Here’s my dilemma: Gold can be mined anywhere but frankincense comes only from Africa and myrrh only from Ethiopia so two of the three Kings are definitely not European, an historical detail that escaped someone’s attention. Certainly in a show which highlights “Peace on Earth and good will to all men” the performers could reflect all of us in this “weary world”… but that’s just my opinion on the subject.

Friday, December 3, 2010

MOON SHADOWS By Beverly Creasey

Today being World AIDS Day, I’m remembering again all my friends and family who died from the disease in the ‘80s – which is when Terrence McNally wrote FRANKIE AND JOHNNY IN THE CLAIR DE LUNE. Although it was written with AIDS in mind, it’s not about AIDS per se…it’s more about the world after the plague. As Frankie tells Johnny, she longs for times gone by, when people weren’t afraid of each other. Frankie and Johnny are two misfits, groping their way through the darkness alone. Now they have the chance to connect to someone before it’s too late, despite the odds, despite the fear.
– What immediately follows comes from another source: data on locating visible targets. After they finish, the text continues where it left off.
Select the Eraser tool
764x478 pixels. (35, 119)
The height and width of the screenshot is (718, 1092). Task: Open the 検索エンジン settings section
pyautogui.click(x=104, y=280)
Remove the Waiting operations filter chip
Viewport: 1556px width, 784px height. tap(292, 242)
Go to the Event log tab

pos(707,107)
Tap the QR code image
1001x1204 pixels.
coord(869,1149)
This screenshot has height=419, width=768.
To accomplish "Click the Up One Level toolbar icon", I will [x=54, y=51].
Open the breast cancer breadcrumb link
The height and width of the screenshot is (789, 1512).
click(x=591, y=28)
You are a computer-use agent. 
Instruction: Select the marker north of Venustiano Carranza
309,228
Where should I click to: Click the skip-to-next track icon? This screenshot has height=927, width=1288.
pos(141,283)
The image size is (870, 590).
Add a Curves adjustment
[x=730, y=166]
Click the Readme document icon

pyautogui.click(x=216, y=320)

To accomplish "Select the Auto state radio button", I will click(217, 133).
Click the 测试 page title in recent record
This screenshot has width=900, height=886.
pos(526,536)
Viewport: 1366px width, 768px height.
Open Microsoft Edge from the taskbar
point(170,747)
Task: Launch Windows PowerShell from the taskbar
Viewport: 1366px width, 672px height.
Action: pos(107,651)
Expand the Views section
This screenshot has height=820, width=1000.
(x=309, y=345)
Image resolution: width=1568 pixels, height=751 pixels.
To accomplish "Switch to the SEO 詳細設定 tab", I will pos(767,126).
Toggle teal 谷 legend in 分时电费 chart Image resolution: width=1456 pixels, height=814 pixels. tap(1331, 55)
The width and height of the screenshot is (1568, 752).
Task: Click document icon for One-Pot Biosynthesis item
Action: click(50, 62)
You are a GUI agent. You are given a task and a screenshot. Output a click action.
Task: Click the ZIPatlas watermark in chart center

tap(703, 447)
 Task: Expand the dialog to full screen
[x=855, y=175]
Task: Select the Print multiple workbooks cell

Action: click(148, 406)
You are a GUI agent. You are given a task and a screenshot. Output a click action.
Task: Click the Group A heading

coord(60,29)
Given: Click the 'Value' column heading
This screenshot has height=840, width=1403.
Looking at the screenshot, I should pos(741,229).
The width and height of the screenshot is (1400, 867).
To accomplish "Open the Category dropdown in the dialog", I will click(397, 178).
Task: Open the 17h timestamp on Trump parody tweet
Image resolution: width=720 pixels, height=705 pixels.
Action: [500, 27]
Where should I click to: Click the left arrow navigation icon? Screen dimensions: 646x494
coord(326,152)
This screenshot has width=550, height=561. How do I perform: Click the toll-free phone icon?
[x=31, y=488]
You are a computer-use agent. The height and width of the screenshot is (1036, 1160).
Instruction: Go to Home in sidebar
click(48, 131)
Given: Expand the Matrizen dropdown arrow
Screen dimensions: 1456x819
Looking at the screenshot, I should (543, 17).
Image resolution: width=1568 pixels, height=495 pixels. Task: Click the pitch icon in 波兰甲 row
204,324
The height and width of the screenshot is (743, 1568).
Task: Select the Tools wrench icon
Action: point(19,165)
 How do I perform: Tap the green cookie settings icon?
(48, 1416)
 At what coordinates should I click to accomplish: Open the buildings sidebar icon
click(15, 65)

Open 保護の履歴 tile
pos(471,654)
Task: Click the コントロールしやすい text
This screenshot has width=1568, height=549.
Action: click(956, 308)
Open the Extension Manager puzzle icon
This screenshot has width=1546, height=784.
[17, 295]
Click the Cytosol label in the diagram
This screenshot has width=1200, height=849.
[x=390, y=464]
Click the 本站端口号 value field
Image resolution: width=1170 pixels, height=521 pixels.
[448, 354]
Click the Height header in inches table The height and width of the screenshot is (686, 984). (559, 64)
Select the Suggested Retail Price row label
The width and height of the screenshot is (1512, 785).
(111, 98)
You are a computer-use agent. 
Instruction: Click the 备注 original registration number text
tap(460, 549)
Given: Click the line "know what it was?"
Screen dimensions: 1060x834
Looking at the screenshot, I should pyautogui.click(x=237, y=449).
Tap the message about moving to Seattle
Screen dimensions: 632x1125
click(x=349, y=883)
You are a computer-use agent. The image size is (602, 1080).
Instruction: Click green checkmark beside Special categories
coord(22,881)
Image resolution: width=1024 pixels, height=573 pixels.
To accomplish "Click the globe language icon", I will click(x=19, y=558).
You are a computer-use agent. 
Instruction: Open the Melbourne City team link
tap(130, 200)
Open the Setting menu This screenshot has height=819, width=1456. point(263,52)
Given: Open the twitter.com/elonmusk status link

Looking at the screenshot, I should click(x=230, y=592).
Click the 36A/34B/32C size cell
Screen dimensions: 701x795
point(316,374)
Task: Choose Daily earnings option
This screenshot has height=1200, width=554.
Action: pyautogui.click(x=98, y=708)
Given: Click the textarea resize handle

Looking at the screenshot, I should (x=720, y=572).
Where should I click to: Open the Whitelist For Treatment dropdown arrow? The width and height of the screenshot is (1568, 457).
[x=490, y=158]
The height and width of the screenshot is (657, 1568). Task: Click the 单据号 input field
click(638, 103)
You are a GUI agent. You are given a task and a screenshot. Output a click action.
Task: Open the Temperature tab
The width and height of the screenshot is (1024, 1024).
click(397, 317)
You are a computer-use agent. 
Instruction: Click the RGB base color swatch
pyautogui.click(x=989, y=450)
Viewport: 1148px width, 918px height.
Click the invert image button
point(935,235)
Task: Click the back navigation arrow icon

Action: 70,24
The New Repertory Theatre’s heartfelt production (playing through Dec. 19th) unites two of Boston’s best actors for the thorough workout that is McNally’s intense two character play. Director Antonio Ocampo-Guzman emphasizes the naked vulnerability of the pair—which works in all but one aspect. We’re to believe Johnny when he says neither of them is a prize. Both Anne Gottlieb and Robert Pemberton create characters who are scarred and flawed–but when the physical is out there for us to see, I wondered why Johnny didn’t notice that Frankie is drop dead gorgeous. (Kathy Bates originated the role although Michelle Pfeiffer starred in the film—and managed to look dowdy, believe it or not.)

Gottlieb is such a skilled performer that I soon forgot my reservations and was swept up in Frankie’s desperate attempt to keep pain (and love) away. You see why she wants to keep this needy, cloying man at bay but you’re rooting for him all the same. McNally does the impossible, creating romance out of sheer isolation.